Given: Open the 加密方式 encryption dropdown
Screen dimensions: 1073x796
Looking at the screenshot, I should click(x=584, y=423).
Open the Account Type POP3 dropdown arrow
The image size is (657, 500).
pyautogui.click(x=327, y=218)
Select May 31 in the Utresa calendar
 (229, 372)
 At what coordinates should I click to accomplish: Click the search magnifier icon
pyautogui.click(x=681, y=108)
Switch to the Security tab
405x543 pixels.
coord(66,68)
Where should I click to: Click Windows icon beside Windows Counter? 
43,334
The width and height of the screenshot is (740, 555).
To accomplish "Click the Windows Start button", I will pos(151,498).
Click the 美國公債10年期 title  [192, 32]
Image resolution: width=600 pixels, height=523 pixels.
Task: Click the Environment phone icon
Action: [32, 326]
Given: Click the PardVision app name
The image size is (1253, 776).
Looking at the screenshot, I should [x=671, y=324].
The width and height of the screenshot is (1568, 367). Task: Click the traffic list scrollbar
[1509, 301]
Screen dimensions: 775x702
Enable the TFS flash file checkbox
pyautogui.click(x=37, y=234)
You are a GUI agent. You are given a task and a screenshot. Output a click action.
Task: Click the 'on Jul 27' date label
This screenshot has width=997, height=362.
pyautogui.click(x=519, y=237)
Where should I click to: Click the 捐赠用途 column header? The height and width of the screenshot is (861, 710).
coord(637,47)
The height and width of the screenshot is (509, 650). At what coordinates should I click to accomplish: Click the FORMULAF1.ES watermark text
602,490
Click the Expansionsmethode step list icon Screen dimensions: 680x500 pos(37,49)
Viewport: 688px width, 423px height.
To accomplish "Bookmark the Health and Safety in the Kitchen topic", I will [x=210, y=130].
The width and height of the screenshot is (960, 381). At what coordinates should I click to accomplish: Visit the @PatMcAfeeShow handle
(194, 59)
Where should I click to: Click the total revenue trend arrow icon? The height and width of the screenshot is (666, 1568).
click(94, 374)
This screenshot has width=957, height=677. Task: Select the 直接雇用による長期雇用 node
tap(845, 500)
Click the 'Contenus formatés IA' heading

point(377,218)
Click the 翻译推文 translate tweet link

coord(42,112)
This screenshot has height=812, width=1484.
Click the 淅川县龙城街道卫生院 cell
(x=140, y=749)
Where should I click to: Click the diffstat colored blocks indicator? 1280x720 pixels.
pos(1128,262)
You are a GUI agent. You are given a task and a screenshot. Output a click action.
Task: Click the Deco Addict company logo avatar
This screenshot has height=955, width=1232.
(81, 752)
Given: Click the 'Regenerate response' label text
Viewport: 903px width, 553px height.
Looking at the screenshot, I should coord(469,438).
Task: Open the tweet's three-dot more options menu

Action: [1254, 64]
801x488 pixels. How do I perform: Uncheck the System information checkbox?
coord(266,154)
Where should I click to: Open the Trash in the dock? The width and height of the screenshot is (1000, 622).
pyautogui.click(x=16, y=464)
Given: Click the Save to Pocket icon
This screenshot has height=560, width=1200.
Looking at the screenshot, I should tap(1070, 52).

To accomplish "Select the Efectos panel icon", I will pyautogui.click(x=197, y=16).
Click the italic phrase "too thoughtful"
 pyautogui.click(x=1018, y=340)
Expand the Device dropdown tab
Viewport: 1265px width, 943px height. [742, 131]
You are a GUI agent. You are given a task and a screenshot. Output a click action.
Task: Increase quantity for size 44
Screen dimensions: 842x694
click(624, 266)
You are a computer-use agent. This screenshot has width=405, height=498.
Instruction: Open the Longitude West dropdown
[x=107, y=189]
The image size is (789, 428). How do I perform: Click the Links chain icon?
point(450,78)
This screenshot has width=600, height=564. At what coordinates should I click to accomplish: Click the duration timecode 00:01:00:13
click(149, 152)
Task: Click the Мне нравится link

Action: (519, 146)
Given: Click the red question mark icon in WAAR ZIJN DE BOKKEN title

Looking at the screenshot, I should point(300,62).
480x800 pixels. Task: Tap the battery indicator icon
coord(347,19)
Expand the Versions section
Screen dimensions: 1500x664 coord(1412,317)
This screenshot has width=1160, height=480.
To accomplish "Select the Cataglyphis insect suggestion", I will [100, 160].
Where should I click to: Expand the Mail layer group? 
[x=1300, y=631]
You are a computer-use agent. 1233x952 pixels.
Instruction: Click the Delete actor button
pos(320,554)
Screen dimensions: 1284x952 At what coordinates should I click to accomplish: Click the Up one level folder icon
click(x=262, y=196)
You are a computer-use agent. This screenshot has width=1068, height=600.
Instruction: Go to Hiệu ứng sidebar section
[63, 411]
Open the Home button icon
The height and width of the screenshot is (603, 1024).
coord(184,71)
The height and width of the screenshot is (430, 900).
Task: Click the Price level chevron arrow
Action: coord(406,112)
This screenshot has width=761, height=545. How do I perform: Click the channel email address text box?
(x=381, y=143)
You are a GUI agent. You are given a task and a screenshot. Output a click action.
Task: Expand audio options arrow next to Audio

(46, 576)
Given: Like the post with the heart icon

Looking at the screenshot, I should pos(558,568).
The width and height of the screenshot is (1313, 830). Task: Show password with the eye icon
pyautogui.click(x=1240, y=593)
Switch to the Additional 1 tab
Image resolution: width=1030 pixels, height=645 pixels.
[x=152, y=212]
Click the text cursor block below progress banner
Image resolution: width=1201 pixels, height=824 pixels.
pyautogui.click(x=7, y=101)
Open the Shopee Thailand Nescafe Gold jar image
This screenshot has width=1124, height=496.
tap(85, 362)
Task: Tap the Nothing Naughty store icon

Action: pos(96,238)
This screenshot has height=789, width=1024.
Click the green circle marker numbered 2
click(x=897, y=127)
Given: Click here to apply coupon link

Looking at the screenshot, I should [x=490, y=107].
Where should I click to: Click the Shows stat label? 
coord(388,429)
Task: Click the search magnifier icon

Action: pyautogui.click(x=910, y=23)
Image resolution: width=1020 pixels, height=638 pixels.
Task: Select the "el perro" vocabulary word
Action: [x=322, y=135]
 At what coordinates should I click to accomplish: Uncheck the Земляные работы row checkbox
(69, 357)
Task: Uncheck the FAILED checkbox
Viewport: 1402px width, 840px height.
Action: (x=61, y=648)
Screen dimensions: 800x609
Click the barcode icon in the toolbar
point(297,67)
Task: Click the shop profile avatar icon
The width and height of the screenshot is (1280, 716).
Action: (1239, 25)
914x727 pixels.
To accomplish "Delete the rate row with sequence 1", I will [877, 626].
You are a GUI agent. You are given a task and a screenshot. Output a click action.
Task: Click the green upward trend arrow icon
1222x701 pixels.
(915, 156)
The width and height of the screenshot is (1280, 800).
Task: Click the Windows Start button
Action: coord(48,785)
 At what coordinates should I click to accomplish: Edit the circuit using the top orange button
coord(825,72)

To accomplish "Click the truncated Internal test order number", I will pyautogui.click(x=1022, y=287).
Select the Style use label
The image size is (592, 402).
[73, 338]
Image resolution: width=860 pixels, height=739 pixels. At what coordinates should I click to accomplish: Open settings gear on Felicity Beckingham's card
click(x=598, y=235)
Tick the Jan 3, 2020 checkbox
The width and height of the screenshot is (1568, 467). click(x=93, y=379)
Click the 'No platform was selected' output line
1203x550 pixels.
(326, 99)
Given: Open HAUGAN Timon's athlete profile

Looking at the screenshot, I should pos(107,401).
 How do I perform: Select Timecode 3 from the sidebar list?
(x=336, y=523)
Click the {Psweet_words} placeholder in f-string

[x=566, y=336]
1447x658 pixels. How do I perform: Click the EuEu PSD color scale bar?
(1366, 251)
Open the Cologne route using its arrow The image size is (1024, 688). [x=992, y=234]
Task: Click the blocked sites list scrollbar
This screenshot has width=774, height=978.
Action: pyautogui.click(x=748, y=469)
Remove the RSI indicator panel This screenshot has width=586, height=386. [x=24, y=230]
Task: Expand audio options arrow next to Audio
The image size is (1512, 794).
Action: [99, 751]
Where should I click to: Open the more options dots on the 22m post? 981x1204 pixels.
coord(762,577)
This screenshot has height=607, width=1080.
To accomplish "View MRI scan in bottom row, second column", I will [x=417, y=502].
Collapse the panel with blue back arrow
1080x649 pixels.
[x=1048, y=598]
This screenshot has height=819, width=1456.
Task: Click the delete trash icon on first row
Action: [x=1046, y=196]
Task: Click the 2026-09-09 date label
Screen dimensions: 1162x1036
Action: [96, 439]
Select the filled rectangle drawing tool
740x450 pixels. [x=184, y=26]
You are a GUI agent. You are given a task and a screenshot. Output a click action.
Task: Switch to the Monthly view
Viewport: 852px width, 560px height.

☆ ☆ ☆ ☆ ☆

All that is needed is the number of lines above in which the string "avatar" appears.

2